Companies like Akamai make a good living ensuring your static web hits are filled from relatively local cache servers.

Good architectural design has to deal with:
  • having a soft saturation, so throughput goes up to saturation and then excess load is shedded in a least-lost-value basis, like newest clients lower in priority than older clients (deeper into transaction process).
  • avoiding negative saturation behaviors like overloaded Ethernet, which actually slows down due to collisions creating lost time on wire. Positive saturation behavior means the higher the overload, the more efficient the process. Requests can be sorted to they have higher locality of reference. Sometimes, requests for the same file can be mbone multicast as one. Sorting by disk position means shorter seeks.
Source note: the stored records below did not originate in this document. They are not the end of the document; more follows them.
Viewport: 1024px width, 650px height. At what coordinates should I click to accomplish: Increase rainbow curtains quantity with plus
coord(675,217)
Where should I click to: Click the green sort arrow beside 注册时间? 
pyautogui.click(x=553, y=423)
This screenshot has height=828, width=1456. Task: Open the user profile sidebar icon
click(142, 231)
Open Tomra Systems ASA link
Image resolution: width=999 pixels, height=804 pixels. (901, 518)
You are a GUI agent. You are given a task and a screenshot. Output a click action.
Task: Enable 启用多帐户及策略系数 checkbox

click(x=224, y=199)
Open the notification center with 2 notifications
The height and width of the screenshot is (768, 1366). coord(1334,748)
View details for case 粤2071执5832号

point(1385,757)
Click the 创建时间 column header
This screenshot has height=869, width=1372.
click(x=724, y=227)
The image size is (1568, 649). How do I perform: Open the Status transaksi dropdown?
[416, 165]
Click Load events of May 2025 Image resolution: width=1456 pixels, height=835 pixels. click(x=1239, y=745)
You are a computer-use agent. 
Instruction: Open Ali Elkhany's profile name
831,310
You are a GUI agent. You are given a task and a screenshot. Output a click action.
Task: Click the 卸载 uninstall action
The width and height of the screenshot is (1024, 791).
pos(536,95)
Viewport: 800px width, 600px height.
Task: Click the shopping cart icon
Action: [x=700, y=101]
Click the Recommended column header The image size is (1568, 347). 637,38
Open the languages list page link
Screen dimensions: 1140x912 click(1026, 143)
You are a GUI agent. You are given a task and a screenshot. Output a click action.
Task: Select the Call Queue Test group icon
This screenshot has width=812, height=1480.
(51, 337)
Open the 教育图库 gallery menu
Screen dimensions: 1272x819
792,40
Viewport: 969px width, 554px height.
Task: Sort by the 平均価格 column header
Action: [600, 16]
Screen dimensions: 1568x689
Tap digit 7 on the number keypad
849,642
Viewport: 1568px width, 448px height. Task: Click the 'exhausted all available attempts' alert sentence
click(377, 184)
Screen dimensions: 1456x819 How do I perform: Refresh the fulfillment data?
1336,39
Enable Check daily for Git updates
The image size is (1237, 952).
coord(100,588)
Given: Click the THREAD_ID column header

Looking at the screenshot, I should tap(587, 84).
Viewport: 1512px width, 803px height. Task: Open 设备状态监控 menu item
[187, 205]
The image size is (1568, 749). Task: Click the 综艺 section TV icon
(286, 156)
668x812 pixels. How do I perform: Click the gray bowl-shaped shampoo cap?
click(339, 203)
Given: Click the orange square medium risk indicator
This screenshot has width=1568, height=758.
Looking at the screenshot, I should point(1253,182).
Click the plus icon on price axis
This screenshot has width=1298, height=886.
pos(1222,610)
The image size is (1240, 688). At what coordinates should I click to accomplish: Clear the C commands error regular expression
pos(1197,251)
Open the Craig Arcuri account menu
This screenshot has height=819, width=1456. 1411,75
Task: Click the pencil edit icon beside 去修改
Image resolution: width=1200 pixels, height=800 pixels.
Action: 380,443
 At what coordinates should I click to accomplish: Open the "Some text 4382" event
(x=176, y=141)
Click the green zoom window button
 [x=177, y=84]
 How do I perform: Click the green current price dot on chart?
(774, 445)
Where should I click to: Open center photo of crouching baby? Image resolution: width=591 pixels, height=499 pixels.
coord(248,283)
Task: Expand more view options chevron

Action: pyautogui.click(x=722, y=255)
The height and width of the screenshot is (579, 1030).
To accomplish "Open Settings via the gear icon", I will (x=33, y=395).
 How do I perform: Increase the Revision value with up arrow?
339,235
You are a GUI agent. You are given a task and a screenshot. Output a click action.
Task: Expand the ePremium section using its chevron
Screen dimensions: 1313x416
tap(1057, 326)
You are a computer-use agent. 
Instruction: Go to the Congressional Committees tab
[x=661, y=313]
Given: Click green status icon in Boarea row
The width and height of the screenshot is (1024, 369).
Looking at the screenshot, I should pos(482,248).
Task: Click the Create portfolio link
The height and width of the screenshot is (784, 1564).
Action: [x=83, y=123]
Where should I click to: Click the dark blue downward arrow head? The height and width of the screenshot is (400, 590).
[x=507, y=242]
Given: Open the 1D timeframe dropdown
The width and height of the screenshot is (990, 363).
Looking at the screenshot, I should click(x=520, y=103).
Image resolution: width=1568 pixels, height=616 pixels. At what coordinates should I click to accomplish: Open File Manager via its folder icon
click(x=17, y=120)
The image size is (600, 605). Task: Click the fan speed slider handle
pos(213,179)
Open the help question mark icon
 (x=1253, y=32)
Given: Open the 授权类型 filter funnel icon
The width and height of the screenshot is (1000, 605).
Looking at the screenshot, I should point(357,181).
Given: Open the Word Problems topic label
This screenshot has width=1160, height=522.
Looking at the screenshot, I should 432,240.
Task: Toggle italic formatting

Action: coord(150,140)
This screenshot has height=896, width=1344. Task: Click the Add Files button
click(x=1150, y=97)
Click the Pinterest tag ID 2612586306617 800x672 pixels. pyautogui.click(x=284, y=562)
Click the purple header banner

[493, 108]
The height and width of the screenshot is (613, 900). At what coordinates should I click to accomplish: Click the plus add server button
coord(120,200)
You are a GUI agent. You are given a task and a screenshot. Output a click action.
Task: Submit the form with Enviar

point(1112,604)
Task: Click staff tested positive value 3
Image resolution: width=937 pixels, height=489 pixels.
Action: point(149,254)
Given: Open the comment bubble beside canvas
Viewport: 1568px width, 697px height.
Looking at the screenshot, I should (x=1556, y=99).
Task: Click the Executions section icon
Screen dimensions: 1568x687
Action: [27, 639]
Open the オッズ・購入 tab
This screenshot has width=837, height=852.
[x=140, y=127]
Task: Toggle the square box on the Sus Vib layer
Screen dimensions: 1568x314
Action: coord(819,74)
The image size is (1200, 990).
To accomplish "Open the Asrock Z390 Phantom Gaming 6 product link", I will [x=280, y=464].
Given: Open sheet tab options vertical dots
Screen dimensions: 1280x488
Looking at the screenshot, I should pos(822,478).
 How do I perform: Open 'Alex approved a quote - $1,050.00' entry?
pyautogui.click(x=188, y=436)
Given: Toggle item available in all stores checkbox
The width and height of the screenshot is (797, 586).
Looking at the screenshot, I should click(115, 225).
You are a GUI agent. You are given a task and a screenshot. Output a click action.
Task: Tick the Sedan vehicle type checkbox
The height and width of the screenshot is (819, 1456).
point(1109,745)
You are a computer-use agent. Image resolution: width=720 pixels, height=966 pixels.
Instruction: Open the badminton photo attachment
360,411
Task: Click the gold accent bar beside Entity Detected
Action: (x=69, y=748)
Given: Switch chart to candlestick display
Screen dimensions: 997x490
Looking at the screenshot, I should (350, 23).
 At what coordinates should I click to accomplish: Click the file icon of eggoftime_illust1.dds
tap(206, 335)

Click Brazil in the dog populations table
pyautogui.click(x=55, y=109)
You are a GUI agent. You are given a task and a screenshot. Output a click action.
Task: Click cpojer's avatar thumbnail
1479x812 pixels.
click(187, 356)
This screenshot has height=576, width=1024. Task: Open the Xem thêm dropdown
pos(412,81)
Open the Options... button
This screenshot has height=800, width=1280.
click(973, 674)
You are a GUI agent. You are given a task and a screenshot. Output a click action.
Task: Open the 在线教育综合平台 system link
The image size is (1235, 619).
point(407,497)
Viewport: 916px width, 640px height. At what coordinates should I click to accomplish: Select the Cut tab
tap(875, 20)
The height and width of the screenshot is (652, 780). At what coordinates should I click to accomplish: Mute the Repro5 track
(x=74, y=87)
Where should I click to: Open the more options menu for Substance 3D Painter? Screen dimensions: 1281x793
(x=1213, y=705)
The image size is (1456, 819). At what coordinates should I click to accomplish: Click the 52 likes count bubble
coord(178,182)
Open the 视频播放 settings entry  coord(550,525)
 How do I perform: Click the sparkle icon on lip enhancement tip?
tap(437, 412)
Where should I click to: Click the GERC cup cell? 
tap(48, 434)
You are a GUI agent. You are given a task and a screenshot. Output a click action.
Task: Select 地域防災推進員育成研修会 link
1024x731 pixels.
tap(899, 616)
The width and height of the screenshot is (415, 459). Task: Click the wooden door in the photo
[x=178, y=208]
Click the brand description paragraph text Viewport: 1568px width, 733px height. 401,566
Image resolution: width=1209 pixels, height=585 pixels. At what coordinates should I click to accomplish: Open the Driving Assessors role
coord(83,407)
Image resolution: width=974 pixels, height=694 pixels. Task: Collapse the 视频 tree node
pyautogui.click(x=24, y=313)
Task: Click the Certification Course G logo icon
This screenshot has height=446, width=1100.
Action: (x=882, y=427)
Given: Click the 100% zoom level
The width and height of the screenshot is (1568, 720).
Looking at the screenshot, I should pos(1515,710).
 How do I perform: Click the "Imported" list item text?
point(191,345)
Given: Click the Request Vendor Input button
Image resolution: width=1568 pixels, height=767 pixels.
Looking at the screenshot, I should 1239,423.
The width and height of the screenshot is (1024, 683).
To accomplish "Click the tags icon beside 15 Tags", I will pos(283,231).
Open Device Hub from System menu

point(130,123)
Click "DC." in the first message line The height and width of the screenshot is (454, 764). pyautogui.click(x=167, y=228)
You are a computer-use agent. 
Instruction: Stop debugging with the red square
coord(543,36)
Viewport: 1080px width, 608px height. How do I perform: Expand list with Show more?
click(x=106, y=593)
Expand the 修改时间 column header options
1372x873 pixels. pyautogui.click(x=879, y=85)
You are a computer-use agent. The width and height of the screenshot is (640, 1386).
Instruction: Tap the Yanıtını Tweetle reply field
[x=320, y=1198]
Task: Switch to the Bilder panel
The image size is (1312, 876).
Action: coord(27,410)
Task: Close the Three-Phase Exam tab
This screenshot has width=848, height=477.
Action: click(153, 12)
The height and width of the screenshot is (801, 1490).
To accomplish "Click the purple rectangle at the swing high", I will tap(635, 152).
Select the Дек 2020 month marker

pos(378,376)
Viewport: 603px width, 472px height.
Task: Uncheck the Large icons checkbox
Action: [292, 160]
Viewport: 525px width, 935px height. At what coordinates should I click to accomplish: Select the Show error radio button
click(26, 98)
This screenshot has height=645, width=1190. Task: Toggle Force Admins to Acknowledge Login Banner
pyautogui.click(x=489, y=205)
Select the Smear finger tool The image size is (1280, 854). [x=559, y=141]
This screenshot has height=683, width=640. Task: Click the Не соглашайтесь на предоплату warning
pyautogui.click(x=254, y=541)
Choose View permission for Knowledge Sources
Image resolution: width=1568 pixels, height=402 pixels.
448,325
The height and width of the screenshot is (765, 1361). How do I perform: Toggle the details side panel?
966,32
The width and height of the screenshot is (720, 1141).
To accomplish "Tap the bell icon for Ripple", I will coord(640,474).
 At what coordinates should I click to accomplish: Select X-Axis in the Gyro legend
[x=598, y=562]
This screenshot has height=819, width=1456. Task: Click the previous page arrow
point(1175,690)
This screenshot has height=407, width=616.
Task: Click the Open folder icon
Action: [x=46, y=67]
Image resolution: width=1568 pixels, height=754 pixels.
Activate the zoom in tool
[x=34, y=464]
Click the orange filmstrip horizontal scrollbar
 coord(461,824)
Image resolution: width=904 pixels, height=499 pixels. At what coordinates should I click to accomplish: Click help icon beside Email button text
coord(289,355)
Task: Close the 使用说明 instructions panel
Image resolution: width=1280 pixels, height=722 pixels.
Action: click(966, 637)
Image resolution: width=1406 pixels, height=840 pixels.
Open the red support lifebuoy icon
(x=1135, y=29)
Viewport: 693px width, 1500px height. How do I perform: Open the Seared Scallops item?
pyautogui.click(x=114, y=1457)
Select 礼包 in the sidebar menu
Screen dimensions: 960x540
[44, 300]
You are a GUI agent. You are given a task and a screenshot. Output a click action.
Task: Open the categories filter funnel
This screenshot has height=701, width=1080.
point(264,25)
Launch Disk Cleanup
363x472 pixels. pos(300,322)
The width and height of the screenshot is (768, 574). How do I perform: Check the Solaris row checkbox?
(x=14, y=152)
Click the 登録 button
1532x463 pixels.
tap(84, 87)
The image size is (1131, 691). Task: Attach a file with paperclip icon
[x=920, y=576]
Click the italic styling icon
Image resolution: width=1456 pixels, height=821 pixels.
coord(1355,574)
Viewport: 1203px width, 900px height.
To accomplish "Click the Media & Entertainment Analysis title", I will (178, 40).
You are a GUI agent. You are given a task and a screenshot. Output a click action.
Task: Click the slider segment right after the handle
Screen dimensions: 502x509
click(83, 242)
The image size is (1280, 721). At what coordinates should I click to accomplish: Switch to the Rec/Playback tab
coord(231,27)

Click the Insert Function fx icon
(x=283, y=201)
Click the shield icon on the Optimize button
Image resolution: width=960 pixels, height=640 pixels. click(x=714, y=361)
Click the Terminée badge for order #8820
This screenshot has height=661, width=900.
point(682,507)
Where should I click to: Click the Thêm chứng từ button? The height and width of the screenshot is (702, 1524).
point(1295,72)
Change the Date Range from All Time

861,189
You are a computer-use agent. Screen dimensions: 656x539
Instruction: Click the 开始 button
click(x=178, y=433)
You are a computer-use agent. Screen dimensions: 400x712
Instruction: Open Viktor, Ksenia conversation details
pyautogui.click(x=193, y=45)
  • flow control mechanisms allow services beyond capacity to be queued for eventual fulfillment, but service cancellation is quickly forearded to the server. The bad behaviors are thing like sending service requests every n seconds until a reply is received, consuming precious bandwidth and cluttering the server with cancelled, redundant, prior requests. Some routers can stifle keep-alive traffic, say from tcp connections of queued services, so they do not drag down net speed.